2. **Sketch the graph:**
* To sketch a graph, I like to pick a few simple points and see what they look like.
* If $x = 0$, $f(0) = |2 \times 0| = |0| = 0$. So, we have a point at (0,0).
* If $x = 1$, $f(1) = |2 \times 1| = |2| = 2$. So, we have a point at (1,2).
* If $x = 2$, $f(2) = |2 \times 2| = |4| = 4$. So, we have a point at (2,4).
* If $x = -1$, $f(-1) = |2 \times (-1)| = |-2| = 2$. So, we have a point at (-1,2).
* If $x = -2$, $f(-2) = |2 \times (-2)| = |-4| = 4$. So, we have a point at (-2,4).
* When you plot these points (0,0), (1,2), (2,4), (-1,2), (-2,4) and connect them, you'll see a shape like a "V". The point (0,0) is the bottom of the "V" (the vertex), and the lines go straight up from there. Since it's an even function, the graph is symmetrical about the y-axis, which means the left side of the "V" is a mirror image of the right side.

Alternative answer

Answer: The function $f(x)=|2x|$ is **even**. Its graph is a V-shape, symmetrical around the y-axis, with its tip (called the vertex) at the point (0,0). The two lines of the V go up and outwards from the origin.

Explain
This is a question about **understanding what "even" and "odd" functions mean, and how to draw a graph for an absolute value function**. The solving step is:

First, let's figure out if the function $f(x) = |2x|$ is even, odd, or neither.
* An **even** function is like a mirror image across the 'y' line (the vertical line in the middle). Mathematically, it means if you plug in a negative number for 'x', you get the exact same answer as plugging in the positive number. So, $f(-x) = f(x)$.
* An **odd** function is like flipping the graph upside down and then over the 'y' line. Mathematically, it means if you plug in a negative number for 'x', you get the opposite answer of plugging in the positive number. So, $f(-x) = -f(x)$.

Let's test our function $f(x) = |2x|$:
1. I'll replace 'x' with '-x' in the function:
$f(-x) = |2 \times (-x)|$
2. Multiply the numbers inside the absolute value:
$f(-x) = |-2x|$
3. Remember that absolute value makes any number positive! So, $|-2x|$ is the same as $|2x|$.
$f(-x) = |2x|$
4. Look! $f(-x)$ turned out to be exactly the same as our original $f(x)$! Since $f(-x) = f(x)$, our function is **even**.

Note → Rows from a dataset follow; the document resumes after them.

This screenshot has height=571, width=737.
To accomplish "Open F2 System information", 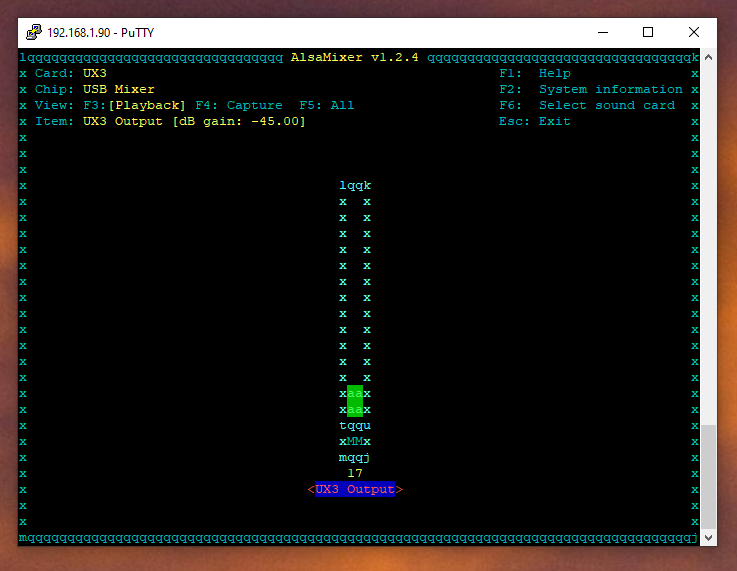I will click(590, 89).
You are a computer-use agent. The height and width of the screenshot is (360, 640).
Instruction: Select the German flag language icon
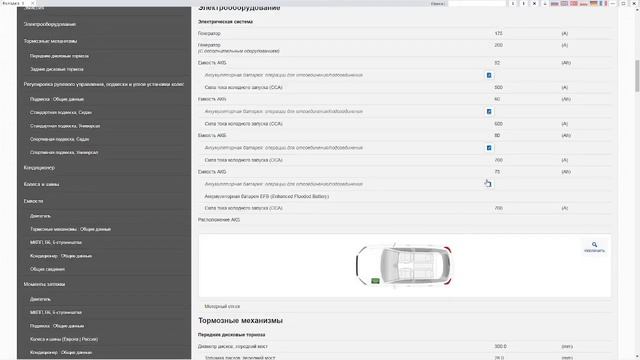[x=594, y=3]
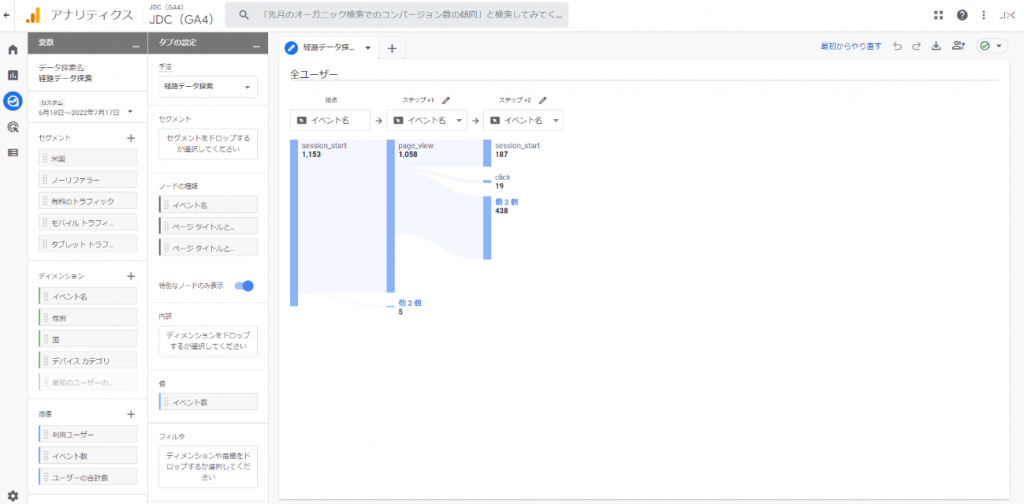
Task: Add a new tab with plus button
Action: [x=392, y=48]
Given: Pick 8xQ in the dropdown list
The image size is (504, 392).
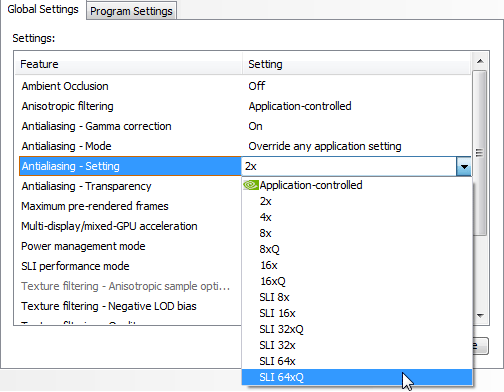Looking at the screenshot, I should pyautogui.click(x=357, y=249).
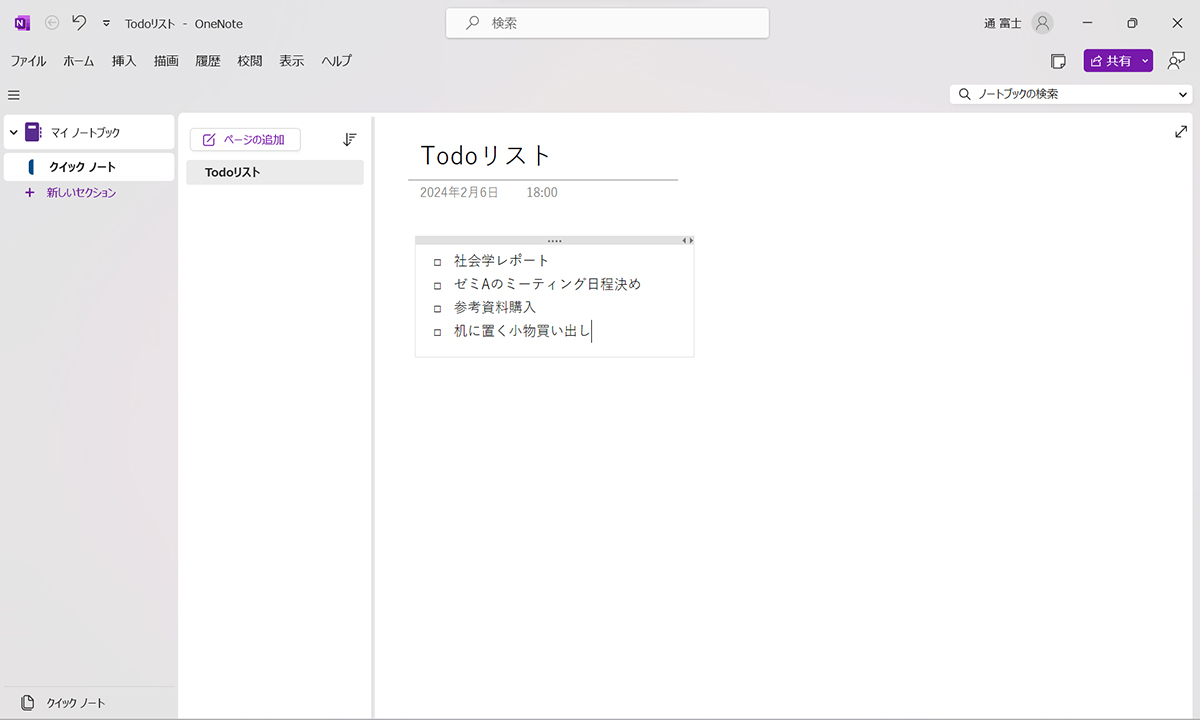This screenshot has width=1200, height=720.
Task: Click the OneNote app logo icon
Action: click(x=21, y=22)
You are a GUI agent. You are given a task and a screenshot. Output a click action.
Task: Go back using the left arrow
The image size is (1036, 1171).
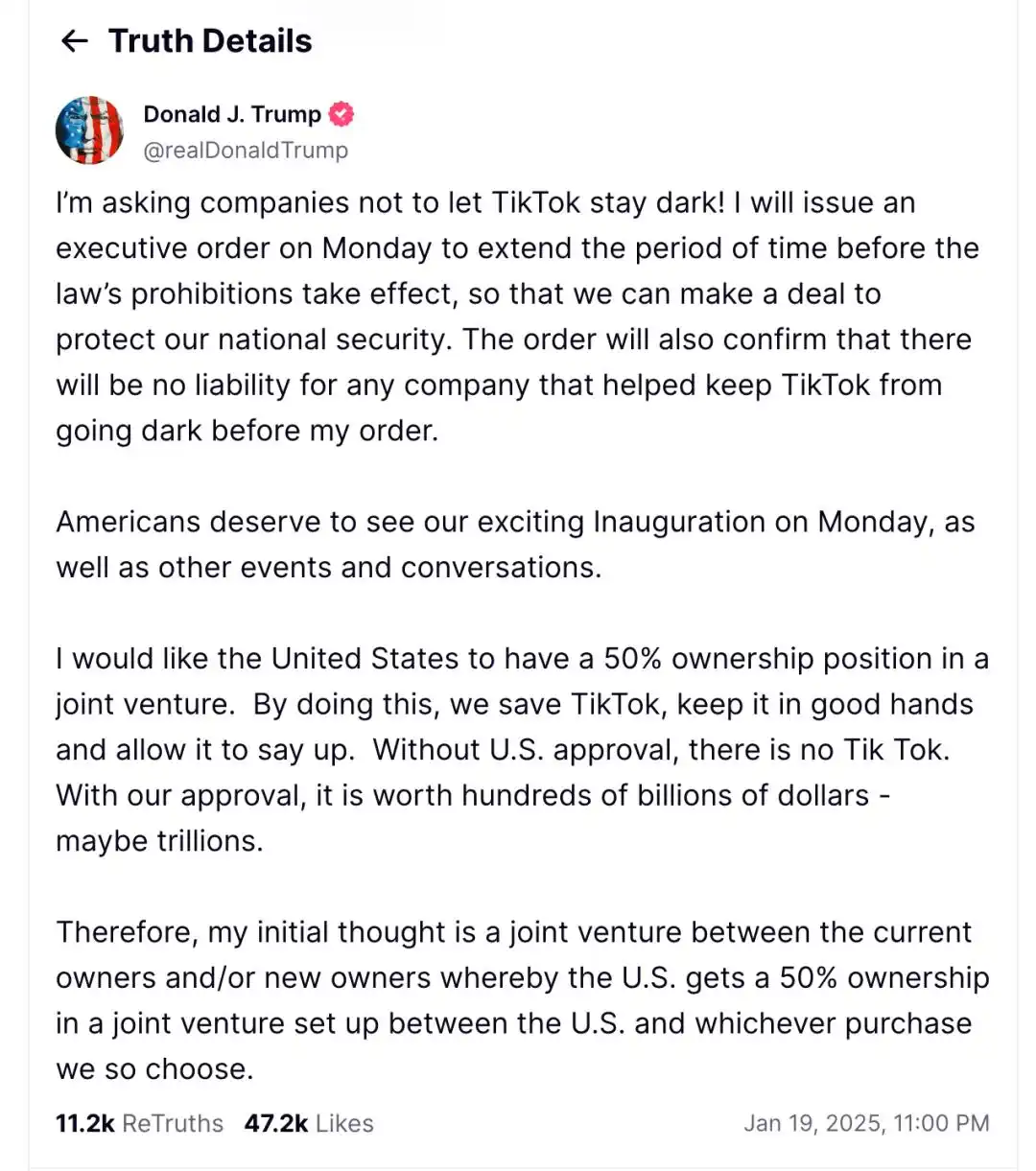click(74, 41)
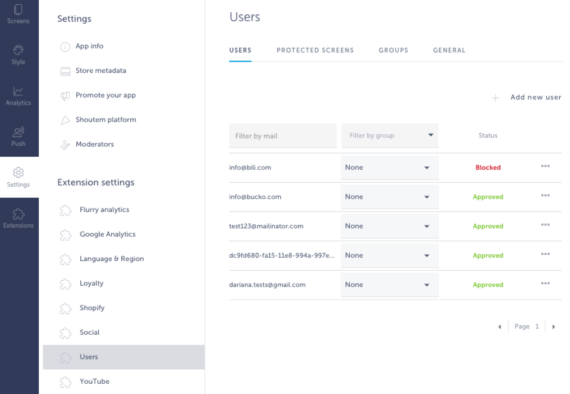Open the Push notifications section

pos(18,137)
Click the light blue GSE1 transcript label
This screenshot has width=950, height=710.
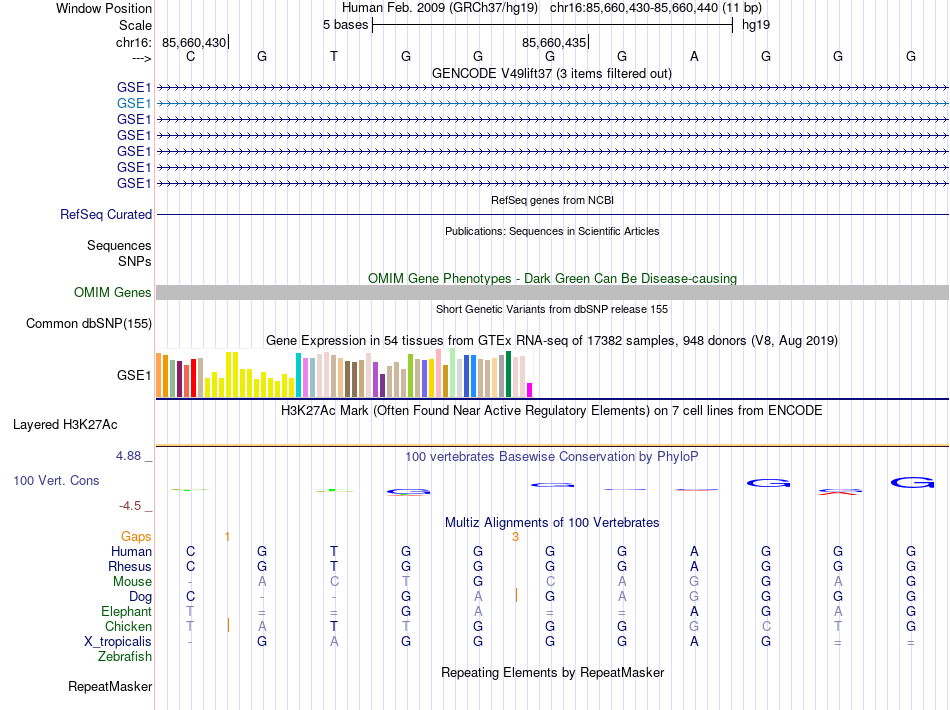[134, 102]
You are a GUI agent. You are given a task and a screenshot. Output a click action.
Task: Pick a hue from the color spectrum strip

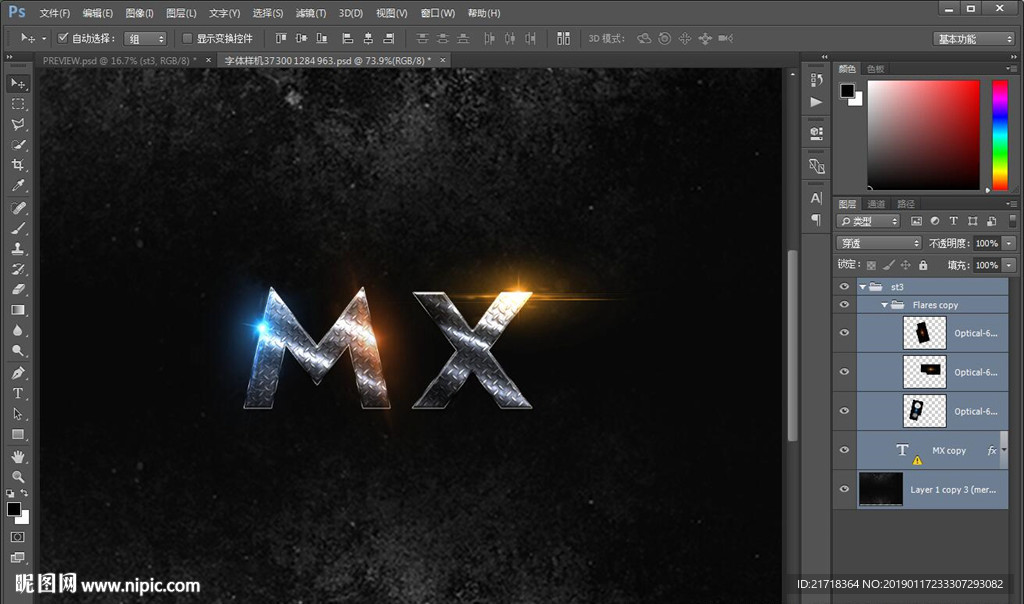click(999, 134)
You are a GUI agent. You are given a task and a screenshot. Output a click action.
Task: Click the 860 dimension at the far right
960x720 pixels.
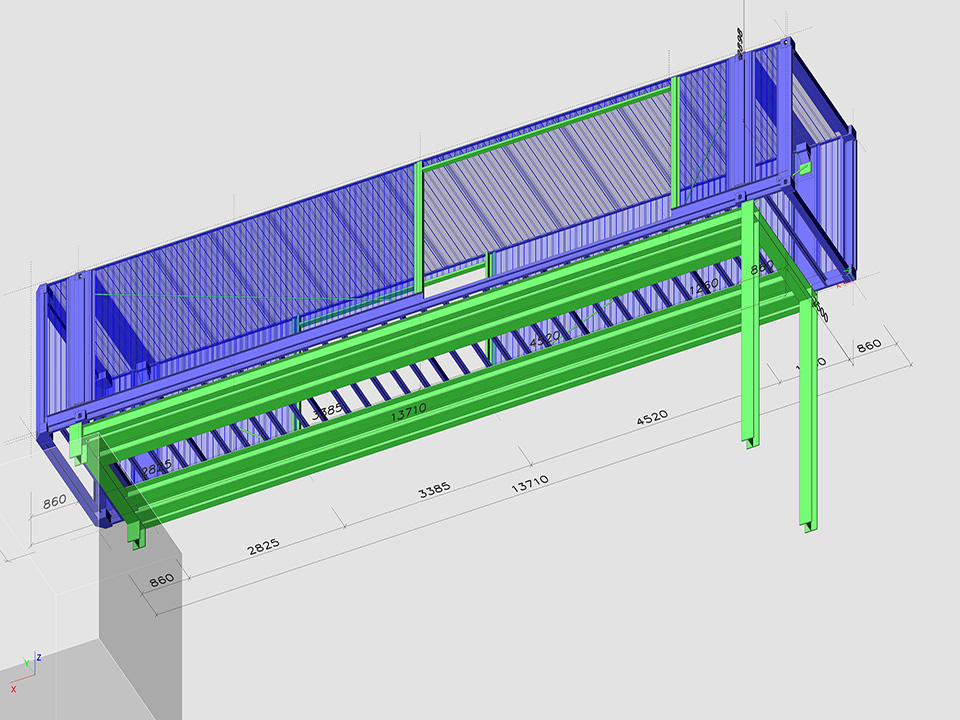click(869, 344)
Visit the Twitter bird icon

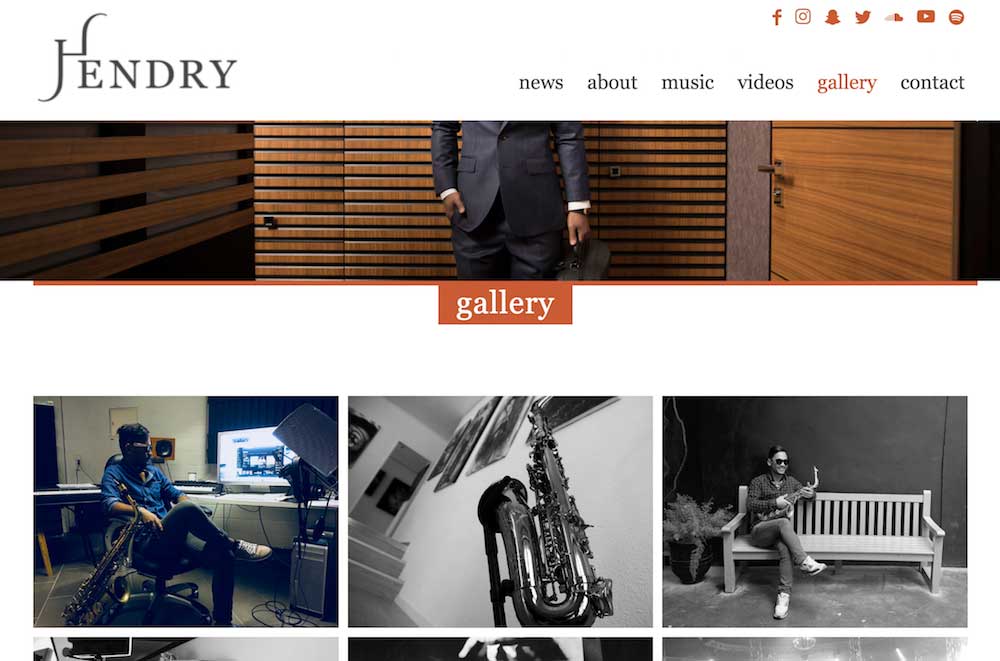[x=863, y=17]
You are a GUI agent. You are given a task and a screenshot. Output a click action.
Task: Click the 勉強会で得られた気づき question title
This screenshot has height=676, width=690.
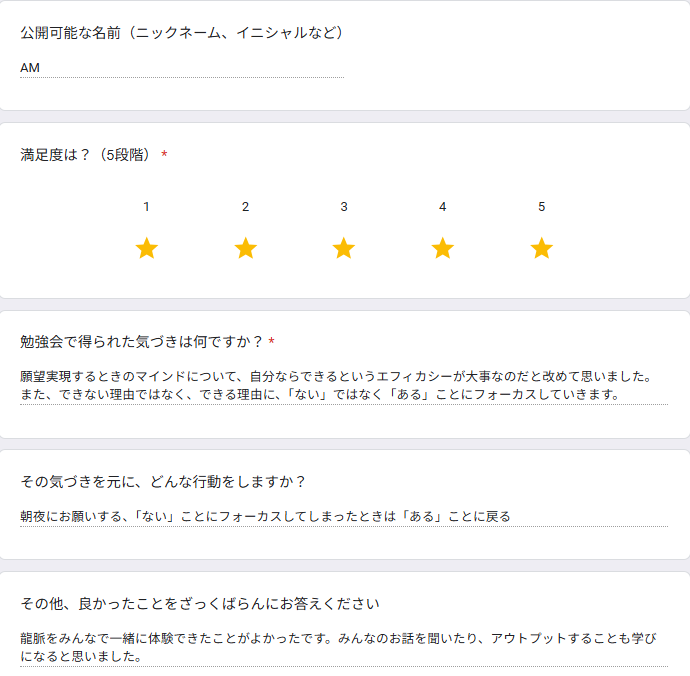click(142, 342)
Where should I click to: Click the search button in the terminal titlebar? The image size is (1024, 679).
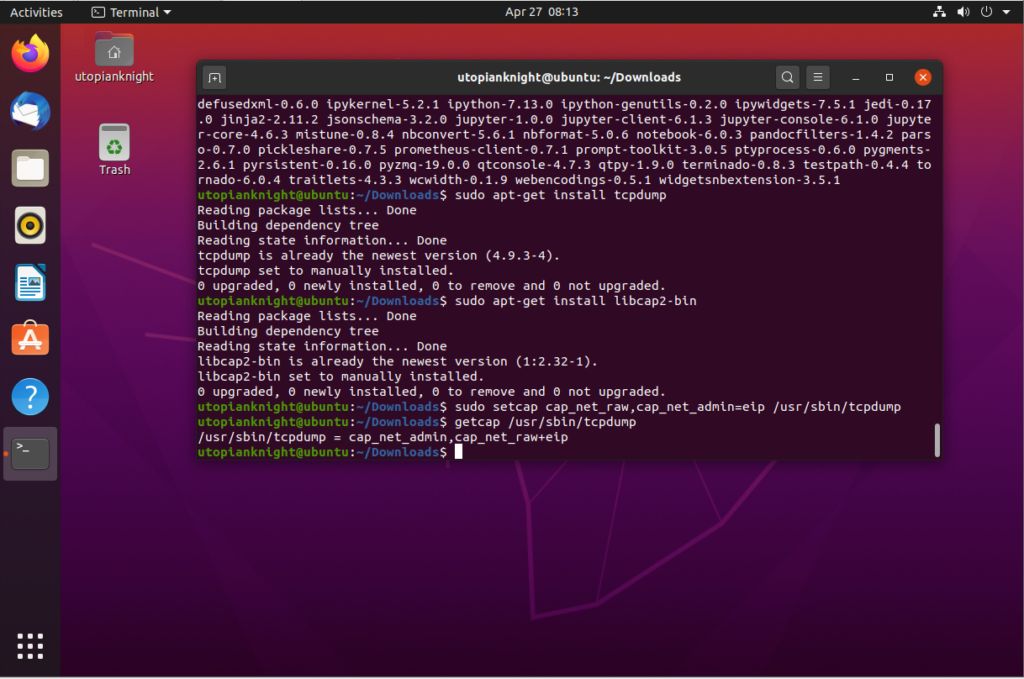(x=787, y=77)
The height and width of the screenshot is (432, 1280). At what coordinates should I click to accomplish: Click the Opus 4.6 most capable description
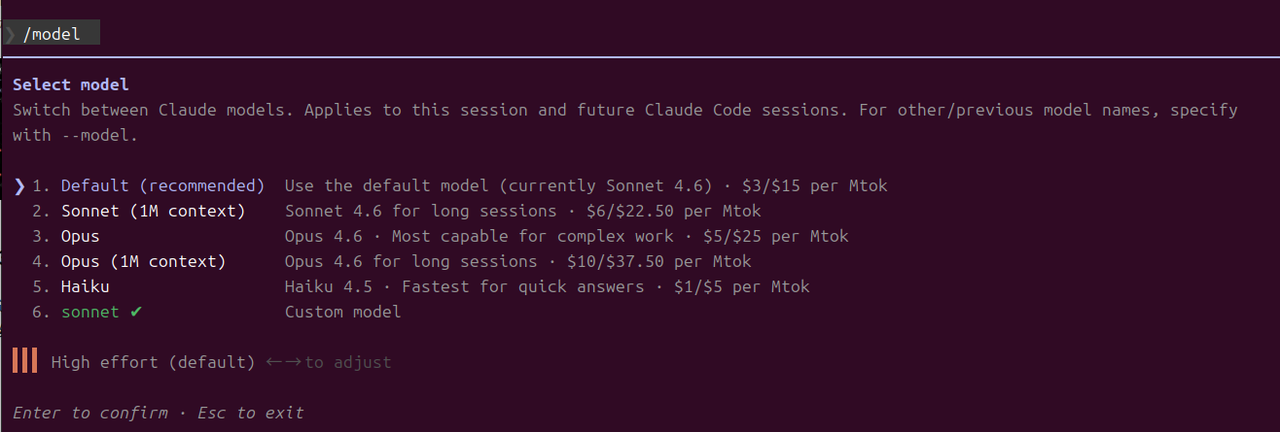point(566,237)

Now, let's sketch the graph of $f(x) = |2x|$.
To draw a graph, I like to pick a few simple numbers for 'x' and see what 'f(x)' (which is like 'y') comes out to be. Then I put those points on a grid and connect them!
* If $x = 0$, then $f(0) = |2 \times 0| = |0| = 0$. So, we have the point $(0, 0)$.
* If $x = 1$, then $f(1) = |2 \times 1| = |2| = 2$. So, we have the point $(1, 2)$.
* If $x = 2$, then $f(2) = |2 \times 2| = |4| = 4$. So, we have the point $(2, 4)$.
* If $x = -1$, then $f(-1) = |2 \times (-1)| = |-2| = 2$. So, we have the point $(-1, 2)$.
* If $x = -2$, then $f(-2) = |2 \times (-2)| = |-4| = 4$. So, we have the point $(-2, 4)$.

When you put these points on a coordinate grid and connect them, you'll see a graph that looks like a big 'V' letter. The tip of the 'V' is at (0,0), and the two arms of the 'V' go upwards. Because it's an even function, the left side of the 'V' is a perfect mirror image of the right side!